Materials and Methods: This prospective trial included 25 hormone naive men with clinically localized prostate cancer who under-went In-111-capromab pendetide single photon emission computerized CUDC-907 datasheet tomography/computerized tomography as part of the preoperative evaluation. In addition to routine histological analysis, representative prostate sections were stained for prostate specific membrane antigen using the same antibody used in the scan. A pathologist and a radiologist were
blinded to pathology and imaging findings, respectively. Prostate specific membrane antigen immunohistochemistry was correlated with the 3-dimensional location of the prostate PRN1371 cell line specific membrane antigen signal detected by scan.
Results: Scan sensitivity was 37% to 87% for 4 quadrants (right vs left and apical vs basal) with 0% to 50% specificity, as validated by final pathological assessment of the same quadrants. Stratifying positive scan signal strength did not statistically improve specificity (p = 0.35). There was no significant correlation between prostate specific membrane antigen over expression and tumor stage Pregnenolone distribution (p = 0.23).
Conclusions: The scan did not localize prostate cancer to a particular quadrant based on comparison with radical prostatectomy specimen pathology. The antibody used has affinity for benign and malignant prostatic glands in excised, formalin fixed prostate tissue, which may contribute to low scan specificity in vivo. The scan cannot be used to reliably detect or image cancer foci in the prostate.”

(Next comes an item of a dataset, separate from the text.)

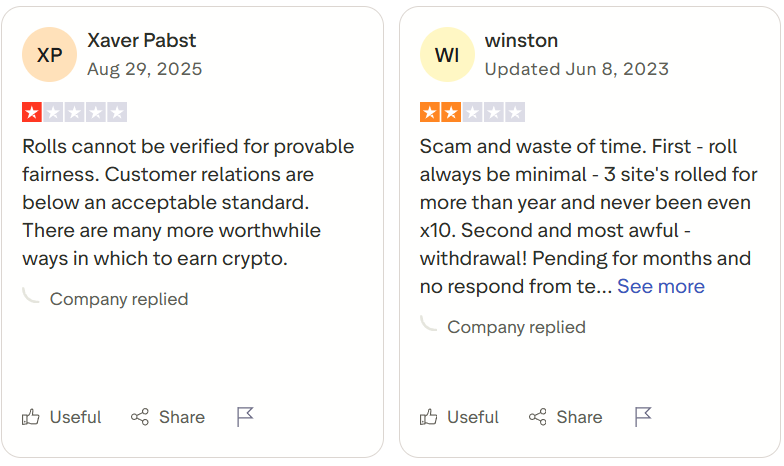784x466 pixels.
Task: Click the two-star rating on winston's review
Action: [x=472, y=112]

“This review considers the relationship between sleep need and sleepiness. In healthy adults, objective measures of sleepiness (e.g. Multiple Sleep Latency
Test; Psychomotor Vigilance Test) and subjective indices (e.g. Stanford Sleepiness Scale) often poorly inter-correlate and have been seen as orthogonal dimensions. This is perhaps not surprising as the methodology of these tests is quite different in, for example, their duration, testing environment, whether they are experimenter versus participant-paced, and the understanding and expectancy ofparticipants. It is argued, here, that ‘sleepiness’, the ‘propensity to fall asleep’ and the ‘need for sleep’ are not synonymous, but qualitatively different. They may represent different positions on a dimension ranging from essential to non-essential sleep/sleepiness, and the position on this dimension is detected to varying extents by the different measures.